Вижу отсветы зарницы,
Слышу оклик за спиною.
На крылатой колеснице
Время гонится за мною.
Так что давай ловить отпущенные вечностью мгновения.
– По-моему, мы именно этим и занимались, – возразила Батшеба. – Сомневаюсь, что можно поймать больше, чем удалось нам.
– Разве художница может обладать столь ограниченным воображением? – удивился Бенедикт.
– Не забывай, что я не только художница, но прежде всего мать. А потому, едва проснувшись, снова начала беспокоиться о судьбе Оливии и лорда Лайла.
Да, действительно, пришла пора спуститься с небес на землю.
Он не пытался протестовать, когда она выскользнула из объятий и села в постели. Тем более что теперь появилась возможность созерцать прекрасное обнаженное тело. После того как они в первый раз уступили голосу страсти, она вовсе не проявляла ложной скромности и не пыталась прикрыться – вплоть до появления Томаса.
Бенедикт улыбнулся.
– Наверное, считаешь меня глупой сладострастной бабенкой? – грустно спросила Батшеба.

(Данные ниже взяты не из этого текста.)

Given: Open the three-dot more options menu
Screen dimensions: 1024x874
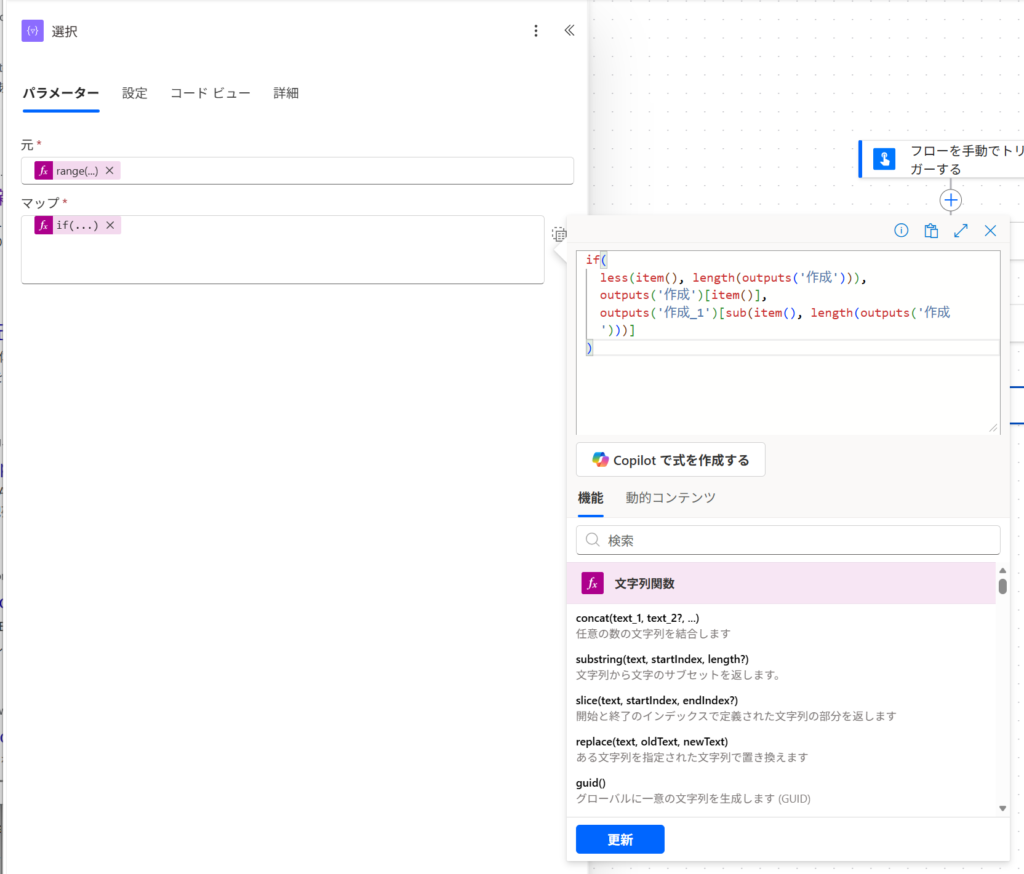Looking at the screenshot, I should [x=536, y=31].
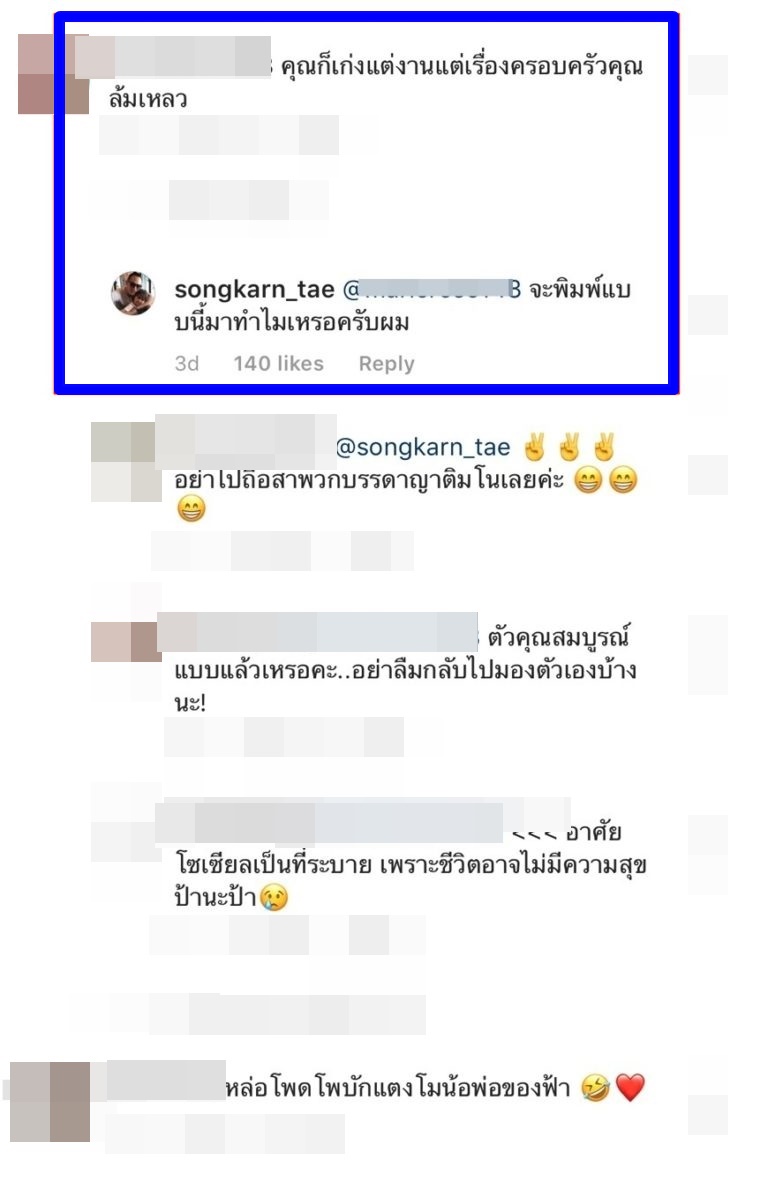Screen dimensions: 768x1183
Task: Click the 3d timestamp under songkarn_tae's reply
Action: pos(186,364)
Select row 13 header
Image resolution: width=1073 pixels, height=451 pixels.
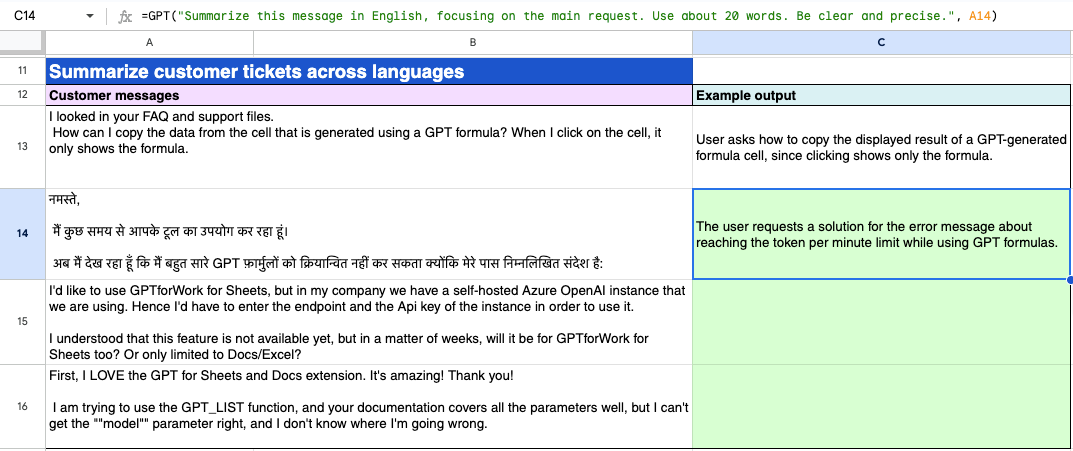22,146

– Просто вспомнил, как, едва услышав стук в дверь, ты проворно юркнула за занавеску.
Она вздохнула:
– Иногда мне очень хочется быть аристократом. Да-да, именно мужчиной. Тогда можно было бы переложить все волнения на кого-нибудь другого.
Бенедикт тоже сел. Взбил подушки и оперся на них спиной, сложив руки за головой.
– Но поначалу ты так не тревожилась. Та поистине философская невозмутимость, с которой ты восприняла исчезновение дочери, казалась весьма впечатляющей.
– Поначалу. Пока оставалась хоть слабая надежда найти беглецов в нескольких милях от Лондона. Почему-то я не сомневалась, что удастся перехватить их раньше, чем они попадут в неприятную ситуацию или в лапы мошенников. Тогда казалось, что мошенницы страшнее Оливии просто не существует на свете.
– Неужели девочка действительно настолько испорчена? – недоверчиво уточнил Ратборн.
– Она слишком много времени провела среди людей, не ведающих, что такое моральные принципы, – просто ответила Батшеба. – Беда в том, что они казались ей куда более интересной компанией, чем мама, которая постоянно одергивает и ругает. Хорошо хоть, что Джек успел оказать на дочку благотворное влияние. – Она коротко рассмеялась. – Знаю, как трудно представить, что безвольный Джек Уингейт смог научить ребенка хорошим манерам и внушить определенные моральные устои. И все же он до самого конца оставался истинным джентльменом. Жил по законам чести и знал, как следует отчитывать, чтобы… чтобы… – Не найдя нужных слов, она прижала кулачок к груди. – Оливия всегда принимала слова отца близко к сердцу. Но ведь прошло уже больше трех лет, и сейчас она помнит лишь те захватывающие истории, которые он рассказывал. Например, историю о сокровищах. А я не умею разговаривать с дочкой так, как разговаривал Джек.
Бенедикт подумал, что прекрасно знает, как надо обращаться с девочкой. Сердце сжалось, словно Батшеба держала его в кулачке.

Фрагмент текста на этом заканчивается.